Work item: Here are the records. Write out exactly the lines between the one holding "Task: Click the text QR code thumbnail" and the one holding "Click the 多い場合", inclusive.

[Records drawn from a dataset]
-------------------------
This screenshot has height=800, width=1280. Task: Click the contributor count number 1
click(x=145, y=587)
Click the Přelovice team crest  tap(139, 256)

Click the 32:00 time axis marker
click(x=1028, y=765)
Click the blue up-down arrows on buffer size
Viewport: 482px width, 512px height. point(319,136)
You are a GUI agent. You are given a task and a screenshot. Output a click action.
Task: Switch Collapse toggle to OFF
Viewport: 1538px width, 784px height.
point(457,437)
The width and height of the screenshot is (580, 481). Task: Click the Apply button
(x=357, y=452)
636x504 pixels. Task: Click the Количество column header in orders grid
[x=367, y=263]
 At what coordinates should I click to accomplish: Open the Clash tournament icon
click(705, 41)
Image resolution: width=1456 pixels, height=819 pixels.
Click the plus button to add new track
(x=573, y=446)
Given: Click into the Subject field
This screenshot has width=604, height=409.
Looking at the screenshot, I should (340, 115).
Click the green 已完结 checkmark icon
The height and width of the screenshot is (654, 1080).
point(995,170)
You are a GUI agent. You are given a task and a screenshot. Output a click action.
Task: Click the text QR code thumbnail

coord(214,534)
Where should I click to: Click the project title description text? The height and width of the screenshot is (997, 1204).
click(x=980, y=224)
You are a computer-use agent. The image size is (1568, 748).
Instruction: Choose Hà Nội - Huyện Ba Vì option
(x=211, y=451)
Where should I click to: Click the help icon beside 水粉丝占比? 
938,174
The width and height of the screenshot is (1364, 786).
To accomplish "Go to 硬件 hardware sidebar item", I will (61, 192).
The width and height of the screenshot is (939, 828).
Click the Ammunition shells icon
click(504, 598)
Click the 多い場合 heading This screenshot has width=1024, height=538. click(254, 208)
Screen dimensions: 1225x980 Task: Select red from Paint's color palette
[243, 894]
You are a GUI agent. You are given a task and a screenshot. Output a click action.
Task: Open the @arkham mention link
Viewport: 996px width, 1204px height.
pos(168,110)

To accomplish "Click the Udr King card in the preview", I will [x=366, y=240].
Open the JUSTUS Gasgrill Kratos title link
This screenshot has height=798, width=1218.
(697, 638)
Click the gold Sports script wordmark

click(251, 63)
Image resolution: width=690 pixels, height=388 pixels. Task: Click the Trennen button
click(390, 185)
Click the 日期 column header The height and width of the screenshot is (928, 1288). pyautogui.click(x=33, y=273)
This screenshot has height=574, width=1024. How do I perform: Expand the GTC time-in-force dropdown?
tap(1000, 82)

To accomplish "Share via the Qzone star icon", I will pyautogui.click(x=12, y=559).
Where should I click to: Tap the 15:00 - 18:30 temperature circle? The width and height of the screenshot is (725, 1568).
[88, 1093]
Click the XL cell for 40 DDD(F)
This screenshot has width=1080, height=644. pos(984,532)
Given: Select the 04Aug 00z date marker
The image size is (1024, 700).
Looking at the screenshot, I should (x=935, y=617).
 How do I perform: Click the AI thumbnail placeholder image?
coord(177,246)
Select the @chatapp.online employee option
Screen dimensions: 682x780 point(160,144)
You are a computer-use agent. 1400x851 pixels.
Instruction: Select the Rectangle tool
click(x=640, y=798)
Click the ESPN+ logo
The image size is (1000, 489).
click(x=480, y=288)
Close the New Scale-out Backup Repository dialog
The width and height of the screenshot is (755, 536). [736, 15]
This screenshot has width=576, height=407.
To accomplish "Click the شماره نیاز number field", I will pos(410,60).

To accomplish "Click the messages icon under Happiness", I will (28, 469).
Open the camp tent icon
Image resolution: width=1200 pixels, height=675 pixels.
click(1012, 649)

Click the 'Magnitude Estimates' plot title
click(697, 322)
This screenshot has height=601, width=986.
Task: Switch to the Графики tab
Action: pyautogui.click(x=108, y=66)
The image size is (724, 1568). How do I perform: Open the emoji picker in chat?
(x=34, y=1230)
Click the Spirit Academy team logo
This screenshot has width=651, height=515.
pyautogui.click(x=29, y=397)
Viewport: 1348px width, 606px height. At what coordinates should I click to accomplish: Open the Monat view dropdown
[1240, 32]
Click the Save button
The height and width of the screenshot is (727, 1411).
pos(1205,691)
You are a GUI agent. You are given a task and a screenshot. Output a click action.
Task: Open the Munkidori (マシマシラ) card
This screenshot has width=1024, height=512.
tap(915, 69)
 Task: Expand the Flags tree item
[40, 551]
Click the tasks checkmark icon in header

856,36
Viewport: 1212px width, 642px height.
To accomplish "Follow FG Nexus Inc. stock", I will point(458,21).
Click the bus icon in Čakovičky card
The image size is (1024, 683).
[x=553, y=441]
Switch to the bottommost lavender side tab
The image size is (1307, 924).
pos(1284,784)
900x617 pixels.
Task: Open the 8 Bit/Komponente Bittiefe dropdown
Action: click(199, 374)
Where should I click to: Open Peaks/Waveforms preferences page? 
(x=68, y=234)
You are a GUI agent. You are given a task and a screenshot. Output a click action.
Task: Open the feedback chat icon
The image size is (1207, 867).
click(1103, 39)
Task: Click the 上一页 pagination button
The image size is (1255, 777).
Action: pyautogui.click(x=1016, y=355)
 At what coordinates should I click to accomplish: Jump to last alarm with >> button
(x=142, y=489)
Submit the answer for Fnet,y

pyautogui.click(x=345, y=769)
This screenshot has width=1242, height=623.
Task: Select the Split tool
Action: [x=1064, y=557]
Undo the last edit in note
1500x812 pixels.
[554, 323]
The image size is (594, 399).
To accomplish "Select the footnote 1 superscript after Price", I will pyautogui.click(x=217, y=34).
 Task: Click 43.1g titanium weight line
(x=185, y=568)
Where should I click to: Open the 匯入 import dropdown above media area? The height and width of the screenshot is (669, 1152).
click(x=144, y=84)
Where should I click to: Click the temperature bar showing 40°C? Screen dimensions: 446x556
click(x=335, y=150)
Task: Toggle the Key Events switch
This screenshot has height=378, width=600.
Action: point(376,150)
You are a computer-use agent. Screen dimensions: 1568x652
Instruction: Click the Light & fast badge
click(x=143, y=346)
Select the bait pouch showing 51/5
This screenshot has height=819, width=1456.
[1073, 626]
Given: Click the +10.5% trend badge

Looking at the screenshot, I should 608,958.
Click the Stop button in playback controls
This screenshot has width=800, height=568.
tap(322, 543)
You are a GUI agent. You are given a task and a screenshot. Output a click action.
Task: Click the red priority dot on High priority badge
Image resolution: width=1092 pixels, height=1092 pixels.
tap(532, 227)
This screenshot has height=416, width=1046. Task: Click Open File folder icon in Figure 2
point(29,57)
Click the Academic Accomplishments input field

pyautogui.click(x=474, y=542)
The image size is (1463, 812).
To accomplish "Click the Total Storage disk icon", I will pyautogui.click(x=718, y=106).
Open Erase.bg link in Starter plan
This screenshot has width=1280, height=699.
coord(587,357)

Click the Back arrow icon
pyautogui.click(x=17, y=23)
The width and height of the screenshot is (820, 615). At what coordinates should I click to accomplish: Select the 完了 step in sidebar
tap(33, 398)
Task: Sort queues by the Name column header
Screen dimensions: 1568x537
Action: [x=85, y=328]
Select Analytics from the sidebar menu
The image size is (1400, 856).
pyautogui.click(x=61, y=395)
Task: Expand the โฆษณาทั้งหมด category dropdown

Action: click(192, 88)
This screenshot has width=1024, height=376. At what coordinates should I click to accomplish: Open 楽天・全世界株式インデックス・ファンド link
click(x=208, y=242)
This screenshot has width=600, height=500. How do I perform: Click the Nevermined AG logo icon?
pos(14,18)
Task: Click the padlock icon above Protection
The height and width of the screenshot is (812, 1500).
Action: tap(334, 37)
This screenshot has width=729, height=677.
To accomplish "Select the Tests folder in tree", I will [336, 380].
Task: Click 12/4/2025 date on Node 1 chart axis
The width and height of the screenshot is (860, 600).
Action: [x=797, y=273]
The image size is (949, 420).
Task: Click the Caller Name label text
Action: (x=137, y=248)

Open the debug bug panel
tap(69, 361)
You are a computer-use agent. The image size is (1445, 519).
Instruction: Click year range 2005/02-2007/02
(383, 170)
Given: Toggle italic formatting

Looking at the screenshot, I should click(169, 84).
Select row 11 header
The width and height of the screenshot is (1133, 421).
-------------------------
Solution:
Task: Click the text QR code thumbnail

coord(214,534)
Where should I click to: Click the project title description text? The height and width of the screenshot is (997, 1204).
click(x=980, y=224)
You are a computer-use agent. The image size is (1568, 748).
Instruction: Choose Hà Nội - Huyện Ba Vì option
(x=211, y=451)
Where should I click to: Click the help icon beside 水粉丝占比? 
938,174
The width and height of the screenshot is (1364, 786).
To accomplish "Go to 硬件 hardware sidebar item", I will (61, 192).
The width and height of the screenshot is (939, 828).
Click the Ammunition shells icon
click(504, 598)
Click the 多い場合 heading This screenshot has width=1024, height=538. click(254, 208)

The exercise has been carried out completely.